The causes of the French Revolution is a significant subject of historical debate. France in 1789, although facing some economic (and especially fiscal) difficulties, was one of the richest and most powerful nations in Europe; further, the masses of most other European powers had less freedom and a higher chance of arbitrary punishment. At the time Louis XVI called the Estates-General of 1789, he himself was generally popular, even if the nobility and many of the king's ministers were not.
Nevertheless, the Ancien Régime was brought down, partly by its own rigidity in the face of a changing world, partly by the ambitions of a rising bourgeoisie, allied with aggrieved peasants and wage-earners and with individuals of all classes who were influenced by the ideas of the Enlightenment. As the revolution proceeded and as power devolved from the monarchy to legislative bodies, the conflicting interests of these initially allied groups would become the source of conflict and bloodshed. Assembly of Notables 1787
An "Assembly of Notables" was called to outflank the parlements. It was not the same as Estates General.
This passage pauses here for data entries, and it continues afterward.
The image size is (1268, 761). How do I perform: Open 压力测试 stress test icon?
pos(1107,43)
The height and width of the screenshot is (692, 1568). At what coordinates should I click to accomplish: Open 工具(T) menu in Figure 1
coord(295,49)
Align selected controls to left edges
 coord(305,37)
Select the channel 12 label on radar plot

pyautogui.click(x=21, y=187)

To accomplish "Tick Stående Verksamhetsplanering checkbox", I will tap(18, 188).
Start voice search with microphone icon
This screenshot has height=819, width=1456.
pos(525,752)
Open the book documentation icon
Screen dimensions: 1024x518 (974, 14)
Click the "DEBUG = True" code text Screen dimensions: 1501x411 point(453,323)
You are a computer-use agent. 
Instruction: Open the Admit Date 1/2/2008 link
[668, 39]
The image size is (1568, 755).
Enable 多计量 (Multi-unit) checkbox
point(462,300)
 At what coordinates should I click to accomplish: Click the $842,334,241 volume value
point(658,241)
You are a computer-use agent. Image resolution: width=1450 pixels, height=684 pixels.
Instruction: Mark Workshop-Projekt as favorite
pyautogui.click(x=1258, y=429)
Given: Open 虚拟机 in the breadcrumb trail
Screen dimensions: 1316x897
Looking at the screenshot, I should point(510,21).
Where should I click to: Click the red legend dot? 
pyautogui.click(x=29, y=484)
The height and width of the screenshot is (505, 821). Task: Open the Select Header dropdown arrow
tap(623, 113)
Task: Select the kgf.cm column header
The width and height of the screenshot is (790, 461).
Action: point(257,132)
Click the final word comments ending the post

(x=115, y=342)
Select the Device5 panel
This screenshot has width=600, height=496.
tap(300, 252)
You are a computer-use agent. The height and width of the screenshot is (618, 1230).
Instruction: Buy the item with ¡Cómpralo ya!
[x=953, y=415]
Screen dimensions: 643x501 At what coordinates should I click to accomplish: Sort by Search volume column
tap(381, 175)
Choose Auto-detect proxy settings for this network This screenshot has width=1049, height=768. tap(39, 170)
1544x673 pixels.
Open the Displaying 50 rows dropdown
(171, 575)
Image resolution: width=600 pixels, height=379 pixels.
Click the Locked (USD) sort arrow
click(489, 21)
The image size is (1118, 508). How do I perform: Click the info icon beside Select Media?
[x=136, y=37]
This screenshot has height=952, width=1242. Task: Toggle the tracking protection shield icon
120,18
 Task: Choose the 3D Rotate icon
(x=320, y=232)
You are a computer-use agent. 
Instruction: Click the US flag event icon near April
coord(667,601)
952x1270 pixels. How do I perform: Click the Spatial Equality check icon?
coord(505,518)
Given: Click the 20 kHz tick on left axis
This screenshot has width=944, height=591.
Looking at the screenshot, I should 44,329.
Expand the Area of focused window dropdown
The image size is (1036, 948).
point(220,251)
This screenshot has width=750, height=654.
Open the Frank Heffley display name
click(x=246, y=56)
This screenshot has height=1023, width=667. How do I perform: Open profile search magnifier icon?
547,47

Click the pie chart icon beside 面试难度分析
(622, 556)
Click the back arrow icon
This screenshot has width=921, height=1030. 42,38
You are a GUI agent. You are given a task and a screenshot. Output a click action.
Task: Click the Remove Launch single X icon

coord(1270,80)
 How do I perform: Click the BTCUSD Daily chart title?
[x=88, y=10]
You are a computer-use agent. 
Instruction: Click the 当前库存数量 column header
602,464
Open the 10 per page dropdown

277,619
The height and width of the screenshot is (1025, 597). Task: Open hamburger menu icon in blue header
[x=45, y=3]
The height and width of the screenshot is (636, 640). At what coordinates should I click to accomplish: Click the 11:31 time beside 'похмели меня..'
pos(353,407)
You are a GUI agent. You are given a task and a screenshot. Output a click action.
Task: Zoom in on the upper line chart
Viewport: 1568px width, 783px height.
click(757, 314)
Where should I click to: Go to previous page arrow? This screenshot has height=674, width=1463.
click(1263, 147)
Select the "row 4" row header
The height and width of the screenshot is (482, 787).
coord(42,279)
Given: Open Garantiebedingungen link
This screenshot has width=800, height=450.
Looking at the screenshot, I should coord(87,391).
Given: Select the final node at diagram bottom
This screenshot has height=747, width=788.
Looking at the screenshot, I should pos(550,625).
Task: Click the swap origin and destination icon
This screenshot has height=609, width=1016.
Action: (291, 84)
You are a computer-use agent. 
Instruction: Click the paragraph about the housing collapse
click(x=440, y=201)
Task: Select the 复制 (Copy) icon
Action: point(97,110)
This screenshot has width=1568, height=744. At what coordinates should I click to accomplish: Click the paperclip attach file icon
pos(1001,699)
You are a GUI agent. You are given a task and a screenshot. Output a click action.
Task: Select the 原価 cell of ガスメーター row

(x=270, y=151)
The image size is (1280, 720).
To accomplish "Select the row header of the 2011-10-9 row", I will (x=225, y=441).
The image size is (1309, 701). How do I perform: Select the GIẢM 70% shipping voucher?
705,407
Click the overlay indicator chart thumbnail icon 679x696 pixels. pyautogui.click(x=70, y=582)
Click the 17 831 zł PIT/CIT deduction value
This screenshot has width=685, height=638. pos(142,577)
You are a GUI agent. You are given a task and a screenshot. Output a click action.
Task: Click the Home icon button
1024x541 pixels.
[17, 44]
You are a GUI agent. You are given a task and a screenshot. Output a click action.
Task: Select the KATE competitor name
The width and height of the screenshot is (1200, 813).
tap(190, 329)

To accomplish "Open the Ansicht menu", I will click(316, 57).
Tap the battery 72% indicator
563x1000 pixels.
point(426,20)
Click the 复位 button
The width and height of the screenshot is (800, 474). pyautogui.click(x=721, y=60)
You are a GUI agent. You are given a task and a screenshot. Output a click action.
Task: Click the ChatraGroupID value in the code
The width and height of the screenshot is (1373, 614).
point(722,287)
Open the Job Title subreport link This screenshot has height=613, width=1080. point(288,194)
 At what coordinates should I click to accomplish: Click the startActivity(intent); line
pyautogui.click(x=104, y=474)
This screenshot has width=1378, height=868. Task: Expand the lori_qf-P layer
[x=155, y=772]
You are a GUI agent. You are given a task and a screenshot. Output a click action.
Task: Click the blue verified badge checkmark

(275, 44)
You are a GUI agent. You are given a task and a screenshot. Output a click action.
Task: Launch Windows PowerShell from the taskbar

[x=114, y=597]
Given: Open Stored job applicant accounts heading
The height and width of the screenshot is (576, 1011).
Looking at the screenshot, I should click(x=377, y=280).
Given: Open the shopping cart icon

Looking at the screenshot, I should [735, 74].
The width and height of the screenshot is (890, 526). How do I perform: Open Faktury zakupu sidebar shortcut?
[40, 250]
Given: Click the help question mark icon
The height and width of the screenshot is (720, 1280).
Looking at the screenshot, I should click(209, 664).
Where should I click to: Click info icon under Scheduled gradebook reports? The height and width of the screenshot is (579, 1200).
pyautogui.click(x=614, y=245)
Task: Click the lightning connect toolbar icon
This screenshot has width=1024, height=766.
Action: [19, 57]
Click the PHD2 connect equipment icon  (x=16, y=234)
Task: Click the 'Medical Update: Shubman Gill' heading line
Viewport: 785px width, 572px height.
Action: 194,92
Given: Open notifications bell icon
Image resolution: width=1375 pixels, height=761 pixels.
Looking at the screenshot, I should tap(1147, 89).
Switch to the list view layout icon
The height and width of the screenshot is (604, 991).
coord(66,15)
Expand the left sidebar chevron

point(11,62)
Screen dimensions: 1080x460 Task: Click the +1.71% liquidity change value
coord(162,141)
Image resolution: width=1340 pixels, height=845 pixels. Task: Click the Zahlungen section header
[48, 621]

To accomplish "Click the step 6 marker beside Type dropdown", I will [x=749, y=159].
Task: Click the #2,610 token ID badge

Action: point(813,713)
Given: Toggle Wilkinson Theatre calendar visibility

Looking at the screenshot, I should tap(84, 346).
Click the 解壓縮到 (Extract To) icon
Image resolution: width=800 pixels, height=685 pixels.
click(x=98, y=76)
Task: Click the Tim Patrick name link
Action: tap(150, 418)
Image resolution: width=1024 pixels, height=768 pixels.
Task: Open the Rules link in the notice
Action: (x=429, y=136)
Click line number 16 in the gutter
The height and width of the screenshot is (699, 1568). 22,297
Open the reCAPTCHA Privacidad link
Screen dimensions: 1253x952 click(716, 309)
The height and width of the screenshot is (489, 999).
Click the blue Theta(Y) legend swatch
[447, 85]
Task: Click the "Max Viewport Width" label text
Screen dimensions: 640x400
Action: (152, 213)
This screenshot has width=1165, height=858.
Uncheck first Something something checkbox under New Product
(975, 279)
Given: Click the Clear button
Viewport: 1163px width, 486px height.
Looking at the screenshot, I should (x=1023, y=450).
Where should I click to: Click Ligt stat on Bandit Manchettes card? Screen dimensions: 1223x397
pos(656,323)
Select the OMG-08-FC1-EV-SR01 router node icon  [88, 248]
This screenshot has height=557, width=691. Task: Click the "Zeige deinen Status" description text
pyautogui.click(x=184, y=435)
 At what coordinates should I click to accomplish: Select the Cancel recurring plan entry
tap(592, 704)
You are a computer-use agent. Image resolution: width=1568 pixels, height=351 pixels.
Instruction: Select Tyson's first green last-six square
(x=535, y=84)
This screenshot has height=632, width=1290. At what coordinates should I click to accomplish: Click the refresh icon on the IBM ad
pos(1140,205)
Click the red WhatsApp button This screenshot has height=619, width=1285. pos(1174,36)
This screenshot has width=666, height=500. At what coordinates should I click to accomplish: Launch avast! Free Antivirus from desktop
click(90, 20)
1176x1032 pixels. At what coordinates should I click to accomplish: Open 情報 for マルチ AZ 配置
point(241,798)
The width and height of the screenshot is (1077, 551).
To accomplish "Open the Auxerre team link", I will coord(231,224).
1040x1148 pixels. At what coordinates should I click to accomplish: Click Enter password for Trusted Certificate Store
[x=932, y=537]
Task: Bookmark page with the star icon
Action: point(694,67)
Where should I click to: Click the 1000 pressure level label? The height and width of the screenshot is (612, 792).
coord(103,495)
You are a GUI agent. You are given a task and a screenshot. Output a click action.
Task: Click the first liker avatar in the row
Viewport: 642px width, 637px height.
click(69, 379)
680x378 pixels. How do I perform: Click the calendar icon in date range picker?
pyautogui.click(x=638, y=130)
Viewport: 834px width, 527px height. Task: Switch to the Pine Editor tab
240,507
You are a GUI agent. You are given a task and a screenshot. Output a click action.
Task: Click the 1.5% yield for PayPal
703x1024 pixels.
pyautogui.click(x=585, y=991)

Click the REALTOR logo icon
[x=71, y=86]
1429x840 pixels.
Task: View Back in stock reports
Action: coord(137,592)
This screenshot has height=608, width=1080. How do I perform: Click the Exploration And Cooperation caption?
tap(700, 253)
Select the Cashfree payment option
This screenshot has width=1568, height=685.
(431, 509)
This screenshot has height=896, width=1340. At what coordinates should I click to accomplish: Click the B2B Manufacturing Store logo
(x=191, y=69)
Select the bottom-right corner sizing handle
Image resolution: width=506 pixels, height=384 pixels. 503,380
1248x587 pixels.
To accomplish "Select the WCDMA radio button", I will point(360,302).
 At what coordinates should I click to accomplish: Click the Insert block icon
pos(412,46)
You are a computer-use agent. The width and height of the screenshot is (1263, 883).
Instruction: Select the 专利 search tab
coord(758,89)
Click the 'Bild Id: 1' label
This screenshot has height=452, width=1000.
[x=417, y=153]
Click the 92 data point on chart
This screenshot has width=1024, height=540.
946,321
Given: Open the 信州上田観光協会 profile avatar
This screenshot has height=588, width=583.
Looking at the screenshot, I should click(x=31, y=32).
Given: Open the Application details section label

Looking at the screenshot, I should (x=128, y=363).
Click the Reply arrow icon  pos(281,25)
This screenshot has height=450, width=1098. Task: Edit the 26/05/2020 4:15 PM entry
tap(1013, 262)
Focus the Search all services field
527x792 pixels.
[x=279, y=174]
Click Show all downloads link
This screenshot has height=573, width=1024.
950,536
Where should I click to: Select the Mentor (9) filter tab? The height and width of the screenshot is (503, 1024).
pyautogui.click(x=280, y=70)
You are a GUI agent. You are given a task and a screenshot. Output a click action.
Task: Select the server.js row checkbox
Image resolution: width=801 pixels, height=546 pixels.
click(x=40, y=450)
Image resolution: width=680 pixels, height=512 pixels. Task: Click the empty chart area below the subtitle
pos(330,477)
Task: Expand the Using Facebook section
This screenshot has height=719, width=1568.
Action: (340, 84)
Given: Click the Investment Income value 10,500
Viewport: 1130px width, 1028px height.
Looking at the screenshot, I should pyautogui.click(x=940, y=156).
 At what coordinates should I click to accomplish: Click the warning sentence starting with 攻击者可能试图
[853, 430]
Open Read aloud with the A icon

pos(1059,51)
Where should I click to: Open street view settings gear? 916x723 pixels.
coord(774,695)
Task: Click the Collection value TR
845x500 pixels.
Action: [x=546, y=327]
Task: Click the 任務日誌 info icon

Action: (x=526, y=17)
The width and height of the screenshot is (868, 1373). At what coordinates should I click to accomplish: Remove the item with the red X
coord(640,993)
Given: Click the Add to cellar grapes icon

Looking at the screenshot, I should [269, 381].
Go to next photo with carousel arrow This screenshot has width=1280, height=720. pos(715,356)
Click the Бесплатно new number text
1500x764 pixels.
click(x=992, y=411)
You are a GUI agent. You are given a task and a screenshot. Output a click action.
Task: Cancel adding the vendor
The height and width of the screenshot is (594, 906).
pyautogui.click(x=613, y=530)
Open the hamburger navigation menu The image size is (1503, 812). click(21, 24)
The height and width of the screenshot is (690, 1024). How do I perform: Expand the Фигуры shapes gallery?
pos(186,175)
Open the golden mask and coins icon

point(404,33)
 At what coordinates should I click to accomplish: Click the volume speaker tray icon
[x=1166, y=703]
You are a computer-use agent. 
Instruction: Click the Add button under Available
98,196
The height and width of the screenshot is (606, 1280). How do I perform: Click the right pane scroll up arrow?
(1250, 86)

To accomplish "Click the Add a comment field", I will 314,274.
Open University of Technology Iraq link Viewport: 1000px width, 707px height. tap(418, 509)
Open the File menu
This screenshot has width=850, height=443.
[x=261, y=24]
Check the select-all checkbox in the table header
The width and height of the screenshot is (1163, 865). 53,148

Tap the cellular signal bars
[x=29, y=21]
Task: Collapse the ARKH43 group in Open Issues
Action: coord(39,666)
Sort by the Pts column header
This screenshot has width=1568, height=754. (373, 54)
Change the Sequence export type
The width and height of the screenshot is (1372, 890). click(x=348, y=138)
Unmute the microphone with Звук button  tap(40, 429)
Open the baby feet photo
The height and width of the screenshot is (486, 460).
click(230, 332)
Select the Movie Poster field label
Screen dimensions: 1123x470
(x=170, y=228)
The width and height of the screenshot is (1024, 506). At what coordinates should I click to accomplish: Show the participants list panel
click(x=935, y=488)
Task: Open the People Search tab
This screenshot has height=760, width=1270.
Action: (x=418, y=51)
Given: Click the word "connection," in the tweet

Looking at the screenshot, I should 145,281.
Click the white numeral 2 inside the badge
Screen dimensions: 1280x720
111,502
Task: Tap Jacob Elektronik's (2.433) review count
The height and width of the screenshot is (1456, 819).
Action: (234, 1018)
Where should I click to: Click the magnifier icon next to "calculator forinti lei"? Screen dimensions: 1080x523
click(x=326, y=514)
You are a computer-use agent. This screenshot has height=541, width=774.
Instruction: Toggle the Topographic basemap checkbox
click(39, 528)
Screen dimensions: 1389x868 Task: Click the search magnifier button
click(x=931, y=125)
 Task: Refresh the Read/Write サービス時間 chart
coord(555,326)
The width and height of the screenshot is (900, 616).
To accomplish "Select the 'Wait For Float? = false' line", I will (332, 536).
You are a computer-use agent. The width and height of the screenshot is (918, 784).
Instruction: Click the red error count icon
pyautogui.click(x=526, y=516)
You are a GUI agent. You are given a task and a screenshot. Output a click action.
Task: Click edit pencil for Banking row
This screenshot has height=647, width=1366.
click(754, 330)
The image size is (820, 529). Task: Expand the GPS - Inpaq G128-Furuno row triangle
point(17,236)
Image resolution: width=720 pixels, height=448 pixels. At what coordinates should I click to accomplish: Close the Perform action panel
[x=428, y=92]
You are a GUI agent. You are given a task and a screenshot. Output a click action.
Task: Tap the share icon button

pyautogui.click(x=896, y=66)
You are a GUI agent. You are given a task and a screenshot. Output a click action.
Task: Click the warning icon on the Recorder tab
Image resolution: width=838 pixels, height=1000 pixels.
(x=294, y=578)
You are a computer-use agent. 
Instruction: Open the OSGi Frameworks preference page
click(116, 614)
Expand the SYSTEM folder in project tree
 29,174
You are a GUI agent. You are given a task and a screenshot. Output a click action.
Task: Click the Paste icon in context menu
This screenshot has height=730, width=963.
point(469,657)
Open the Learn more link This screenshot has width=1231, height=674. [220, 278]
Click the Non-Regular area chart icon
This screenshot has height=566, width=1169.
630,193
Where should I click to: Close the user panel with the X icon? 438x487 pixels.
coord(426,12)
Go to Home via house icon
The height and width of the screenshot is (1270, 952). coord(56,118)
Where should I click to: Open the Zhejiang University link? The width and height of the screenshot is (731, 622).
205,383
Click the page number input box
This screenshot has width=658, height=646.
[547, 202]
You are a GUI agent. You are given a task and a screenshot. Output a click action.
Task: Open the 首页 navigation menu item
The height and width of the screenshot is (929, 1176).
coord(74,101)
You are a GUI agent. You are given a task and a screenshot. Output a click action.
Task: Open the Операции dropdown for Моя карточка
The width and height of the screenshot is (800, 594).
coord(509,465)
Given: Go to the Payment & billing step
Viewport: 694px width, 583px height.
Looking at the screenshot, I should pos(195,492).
But the notables in criticized Calonne's plans and demanded a greater role for the aristocracy in government.
The Assembly of Notables also said the government had no right to demand new taxes, and that an Estates General (last called 1614) must be called again.
The King was forced to dismiss Calonne.
Plus, he had problems as the parlements had felt threatened by the calling of the Assembly of Notables, which was originally a way to get round the objections and blocks that the Parlements had been raising. They also demanded an Estates General.
Historians disagree about the political and socioeconomic nature of the Revolution. Under one interpretation, the old aristocratic order of the Ancien Régime (The Ancien Régime, a French term rendered in English as "Old Rule," "Old Kingdom," or simply "Old Regime", refers primarily to the...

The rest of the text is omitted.